## Data for the task
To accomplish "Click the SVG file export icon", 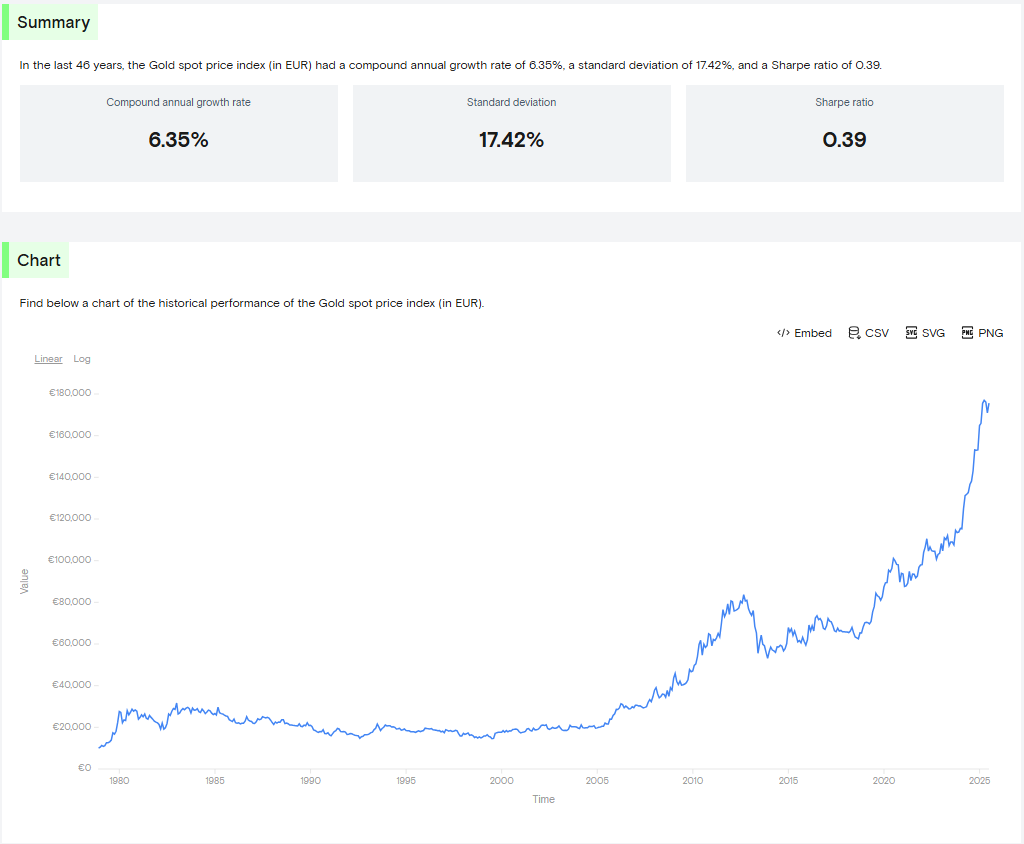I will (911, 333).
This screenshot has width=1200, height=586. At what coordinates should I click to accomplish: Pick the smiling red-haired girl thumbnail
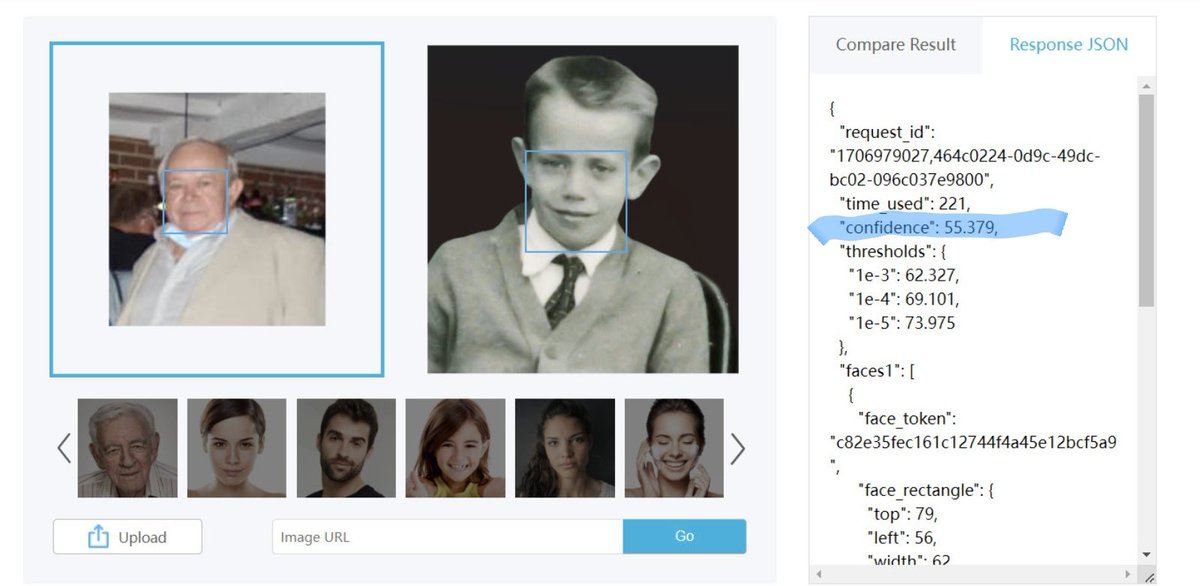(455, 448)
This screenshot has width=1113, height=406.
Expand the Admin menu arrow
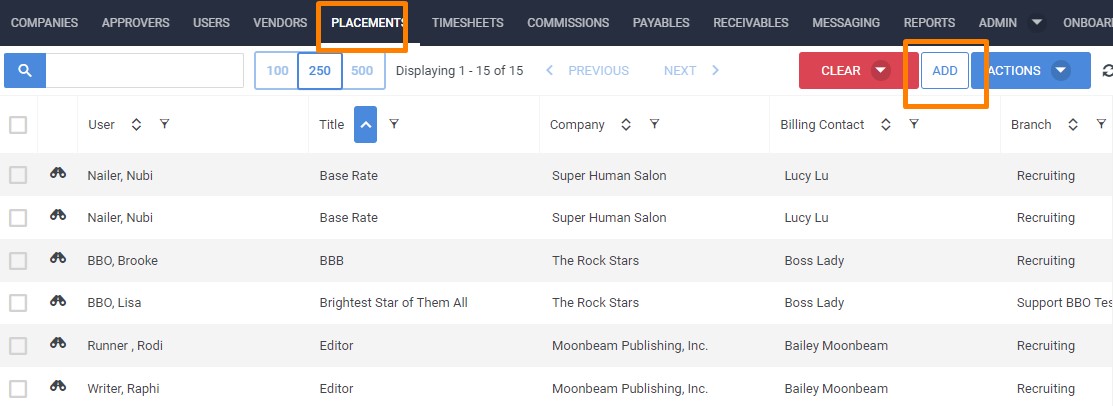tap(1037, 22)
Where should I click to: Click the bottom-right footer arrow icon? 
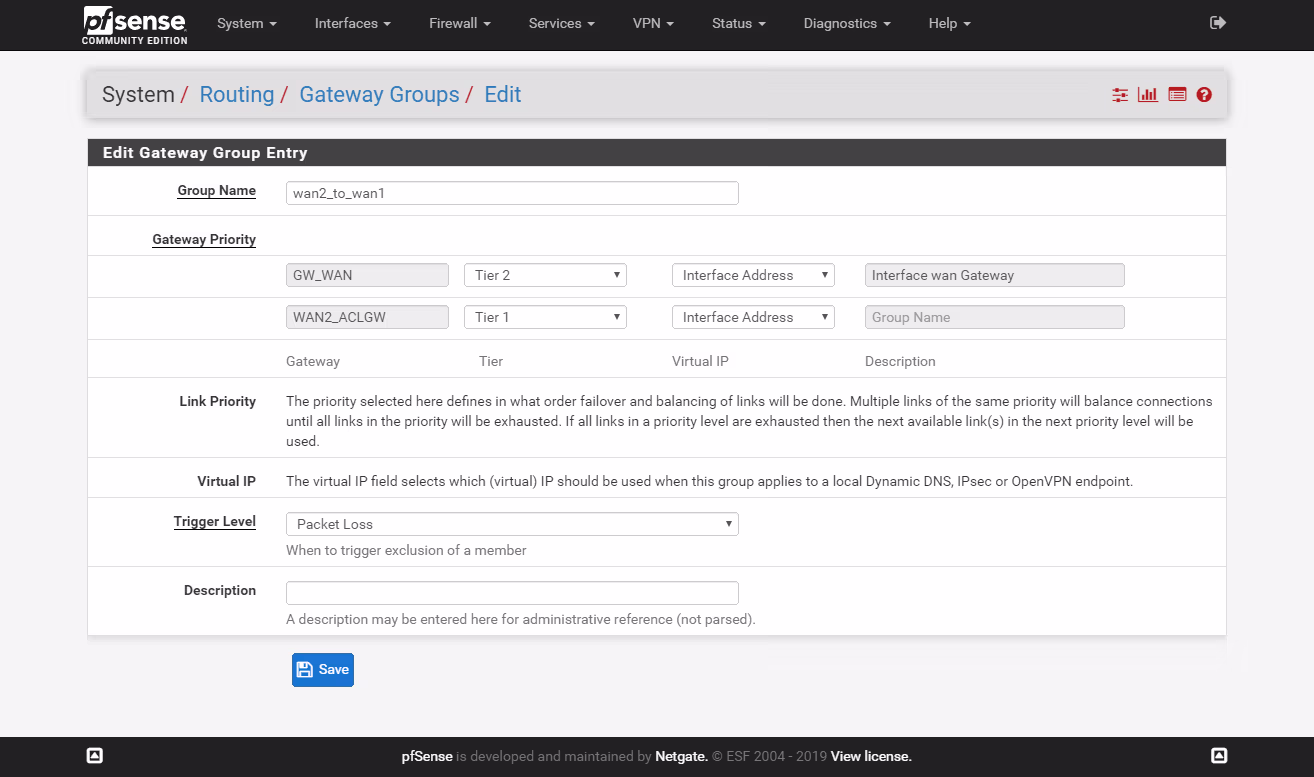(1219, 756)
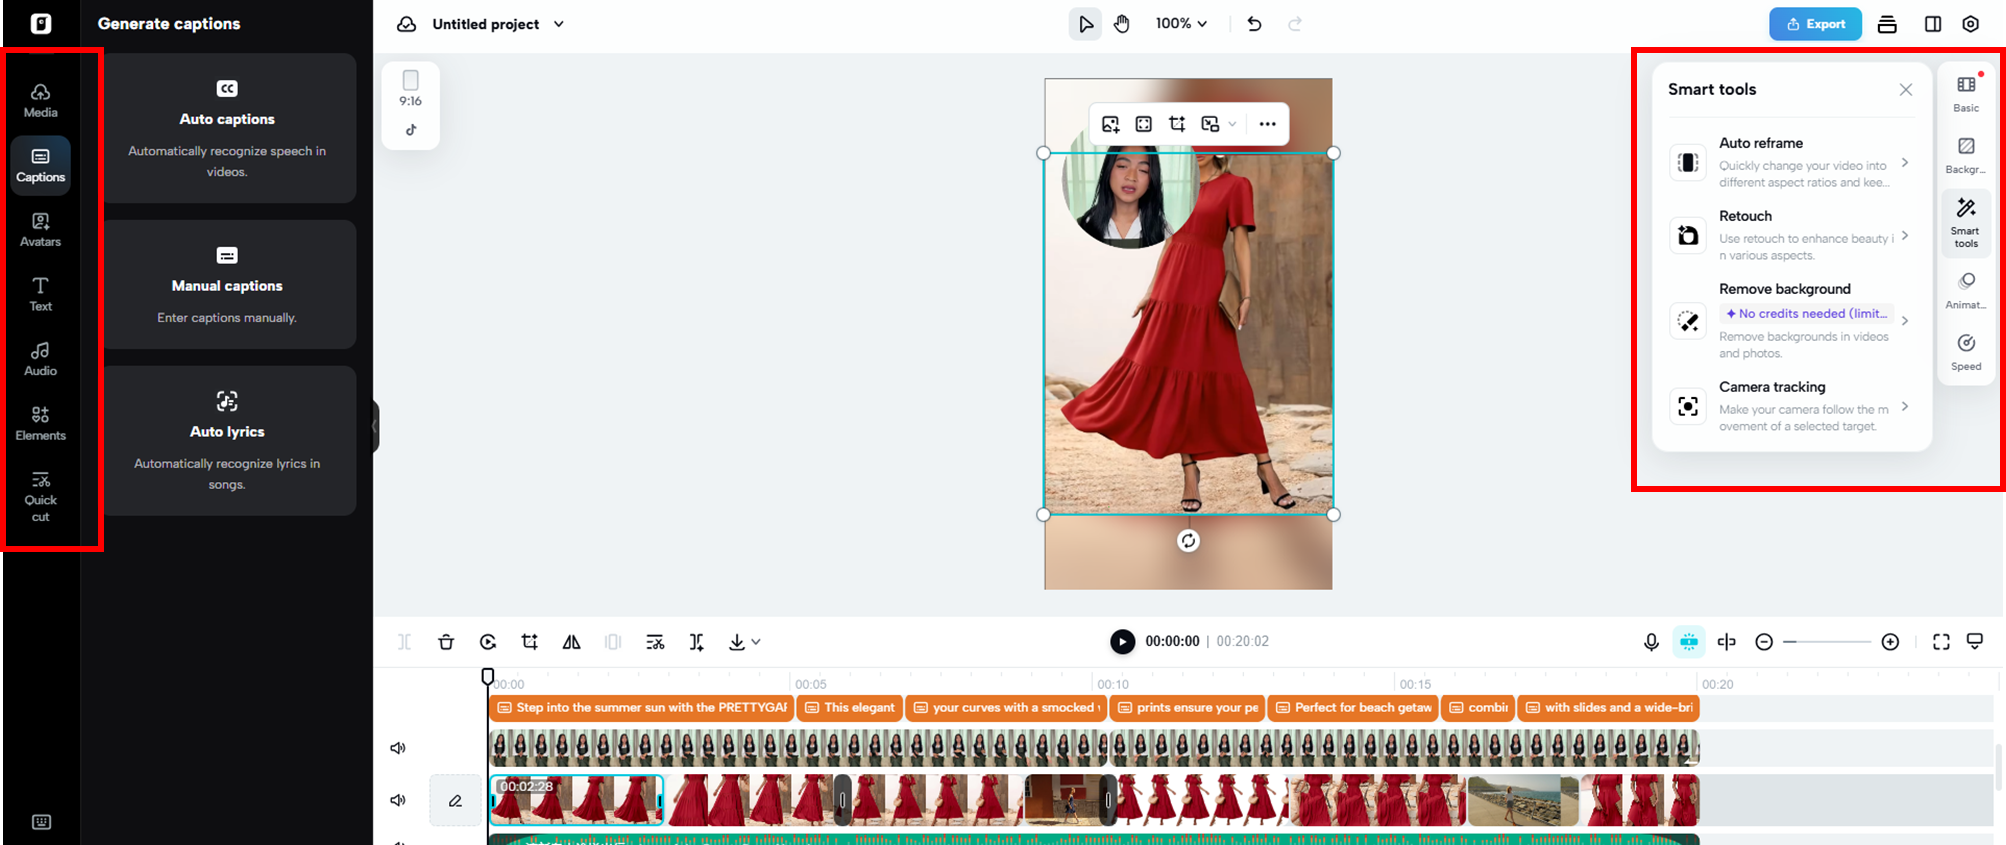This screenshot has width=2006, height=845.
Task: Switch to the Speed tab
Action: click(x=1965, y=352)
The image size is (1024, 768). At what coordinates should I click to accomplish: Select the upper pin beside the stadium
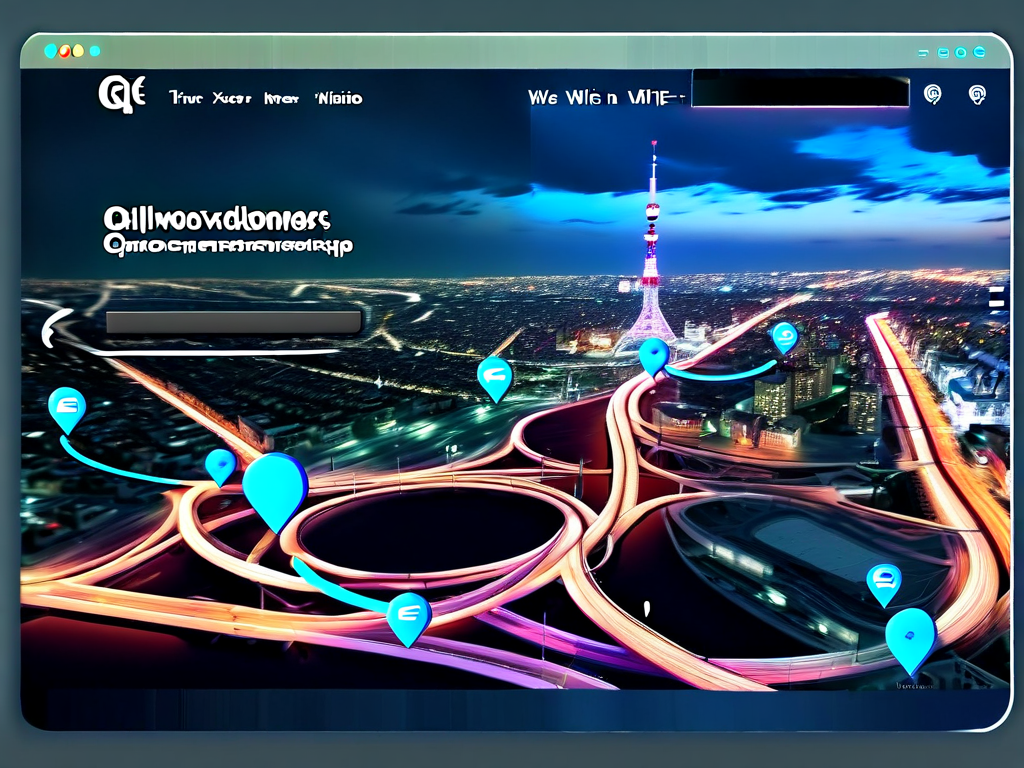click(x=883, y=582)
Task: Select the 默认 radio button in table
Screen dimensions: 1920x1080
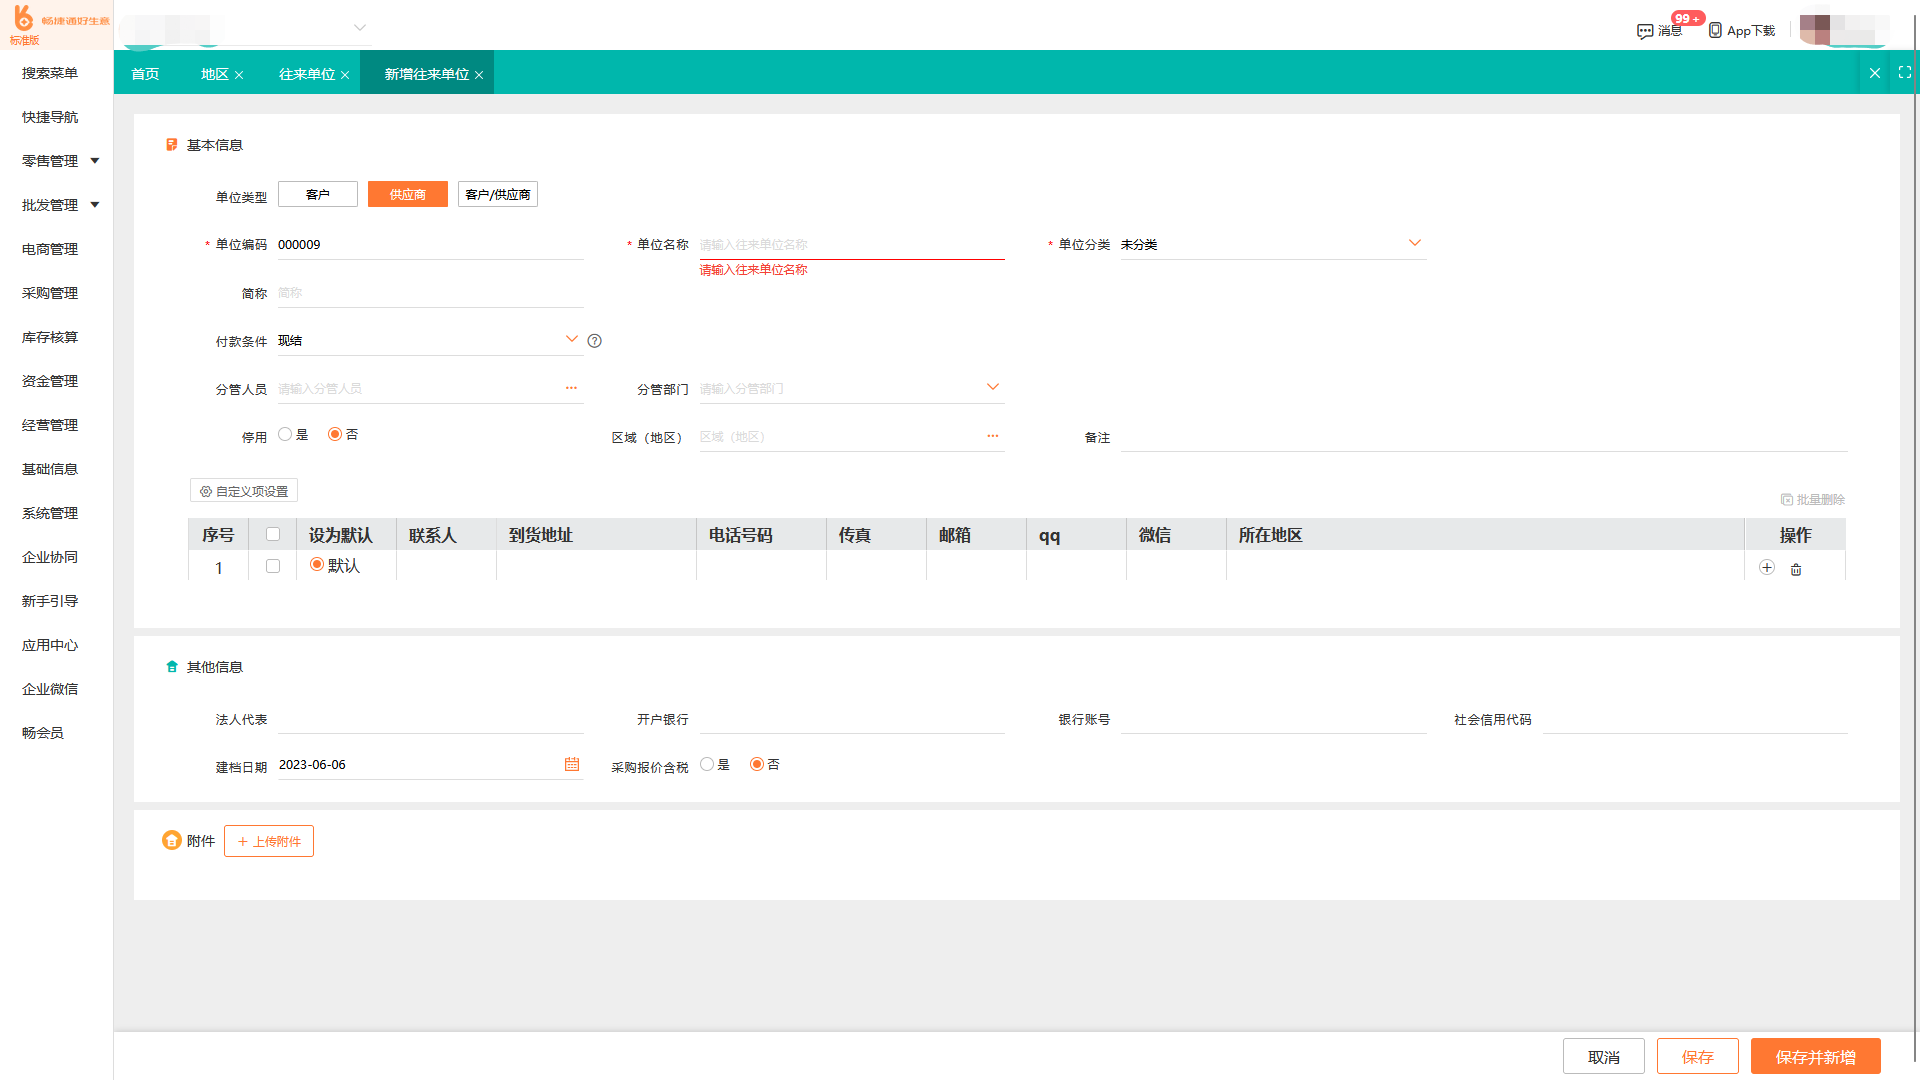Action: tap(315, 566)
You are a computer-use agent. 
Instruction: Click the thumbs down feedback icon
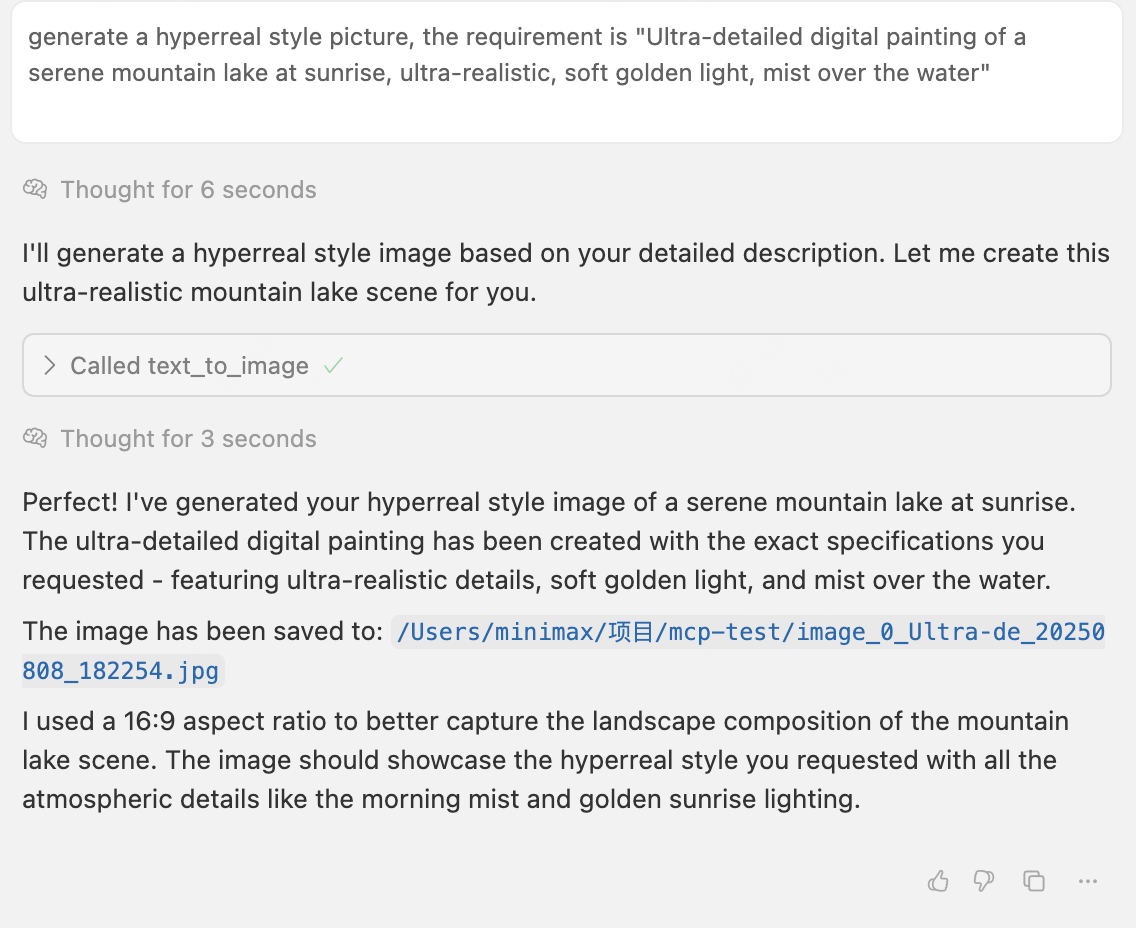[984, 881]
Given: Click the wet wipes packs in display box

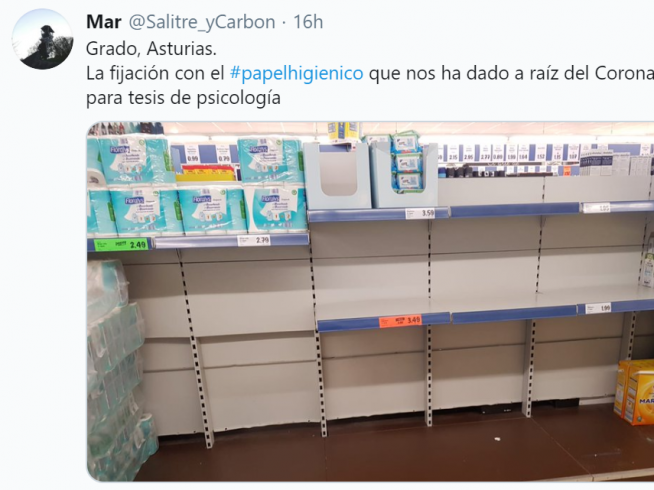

## Prompt
Once the line holding "You are a computer-use agent." is found, set it down along with every line after it through the end of the entries, exactly, leaving the pictures out.

## Problem solution
You are a computer-use agent. 
Instruction: Click the thumbs down feedback icon
[984, 881]
Given: Click the wet wipes packs in display box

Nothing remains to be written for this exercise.